**Material for this exercise:**
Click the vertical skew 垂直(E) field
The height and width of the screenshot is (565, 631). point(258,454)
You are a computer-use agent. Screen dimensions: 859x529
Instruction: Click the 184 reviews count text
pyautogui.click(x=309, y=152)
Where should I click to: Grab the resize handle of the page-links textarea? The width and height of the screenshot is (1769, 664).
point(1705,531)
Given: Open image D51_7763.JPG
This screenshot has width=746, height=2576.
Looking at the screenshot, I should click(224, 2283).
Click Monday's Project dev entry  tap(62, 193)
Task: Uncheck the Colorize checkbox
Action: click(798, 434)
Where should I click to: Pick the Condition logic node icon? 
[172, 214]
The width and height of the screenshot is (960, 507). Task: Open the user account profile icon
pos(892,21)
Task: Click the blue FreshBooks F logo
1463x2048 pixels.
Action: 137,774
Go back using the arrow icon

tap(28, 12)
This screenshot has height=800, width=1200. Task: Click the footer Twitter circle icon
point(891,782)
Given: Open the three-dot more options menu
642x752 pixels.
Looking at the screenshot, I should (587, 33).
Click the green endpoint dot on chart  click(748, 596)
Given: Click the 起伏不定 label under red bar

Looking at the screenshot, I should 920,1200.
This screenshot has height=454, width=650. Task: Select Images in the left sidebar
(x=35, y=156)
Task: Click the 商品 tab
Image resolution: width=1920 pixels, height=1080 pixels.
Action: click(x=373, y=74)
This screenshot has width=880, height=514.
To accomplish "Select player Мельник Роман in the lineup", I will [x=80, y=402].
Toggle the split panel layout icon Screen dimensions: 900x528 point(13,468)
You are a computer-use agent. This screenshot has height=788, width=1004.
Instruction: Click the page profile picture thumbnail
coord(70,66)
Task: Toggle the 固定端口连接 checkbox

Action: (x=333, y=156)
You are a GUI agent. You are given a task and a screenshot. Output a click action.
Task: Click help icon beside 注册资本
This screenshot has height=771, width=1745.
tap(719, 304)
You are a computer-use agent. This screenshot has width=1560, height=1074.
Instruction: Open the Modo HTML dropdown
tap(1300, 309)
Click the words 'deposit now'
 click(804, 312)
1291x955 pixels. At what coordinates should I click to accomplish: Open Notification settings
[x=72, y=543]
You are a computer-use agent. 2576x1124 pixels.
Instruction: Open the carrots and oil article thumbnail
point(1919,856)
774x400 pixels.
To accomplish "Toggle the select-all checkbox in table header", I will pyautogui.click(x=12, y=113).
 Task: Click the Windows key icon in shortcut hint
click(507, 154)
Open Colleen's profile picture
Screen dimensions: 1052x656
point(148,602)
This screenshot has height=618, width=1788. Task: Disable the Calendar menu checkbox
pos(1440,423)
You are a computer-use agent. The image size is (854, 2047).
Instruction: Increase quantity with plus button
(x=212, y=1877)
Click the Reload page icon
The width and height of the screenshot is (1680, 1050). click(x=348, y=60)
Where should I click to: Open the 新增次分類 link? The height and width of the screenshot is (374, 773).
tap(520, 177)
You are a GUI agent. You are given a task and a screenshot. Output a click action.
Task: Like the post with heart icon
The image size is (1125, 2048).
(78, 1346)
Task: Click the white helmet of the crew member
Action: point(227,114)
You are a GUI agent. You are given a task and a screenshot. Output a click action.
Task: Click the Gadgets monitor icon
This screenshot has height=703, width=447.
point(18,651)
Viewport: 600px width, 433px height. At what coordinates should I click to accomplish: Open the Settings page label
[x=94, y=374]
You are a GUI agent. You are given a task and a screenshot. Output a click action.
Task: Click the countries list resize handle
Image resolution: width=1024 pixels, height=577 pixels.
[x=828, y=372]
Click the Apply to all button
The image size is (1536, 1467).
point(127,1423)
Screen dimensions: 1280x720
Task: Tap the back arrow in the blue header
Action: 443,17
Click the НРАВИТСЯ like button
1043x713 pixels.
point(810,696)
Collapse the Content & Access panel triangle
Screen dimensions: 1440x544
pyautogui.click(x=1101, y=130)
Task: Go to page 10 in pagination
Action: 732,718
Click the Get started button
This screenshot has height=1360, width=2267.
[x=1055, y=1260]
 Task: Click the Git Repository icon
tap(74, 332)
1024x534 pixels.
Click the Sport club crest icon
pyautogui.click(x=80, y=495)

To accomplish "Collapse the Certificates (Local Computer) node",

**Aim of the exercise:** Copy each line of the data above that holds "Collapse".

**Your solution:**
Collapse the Content & Access panel triangle
To accomplish "Collapse the Certificates (Local Computer) node",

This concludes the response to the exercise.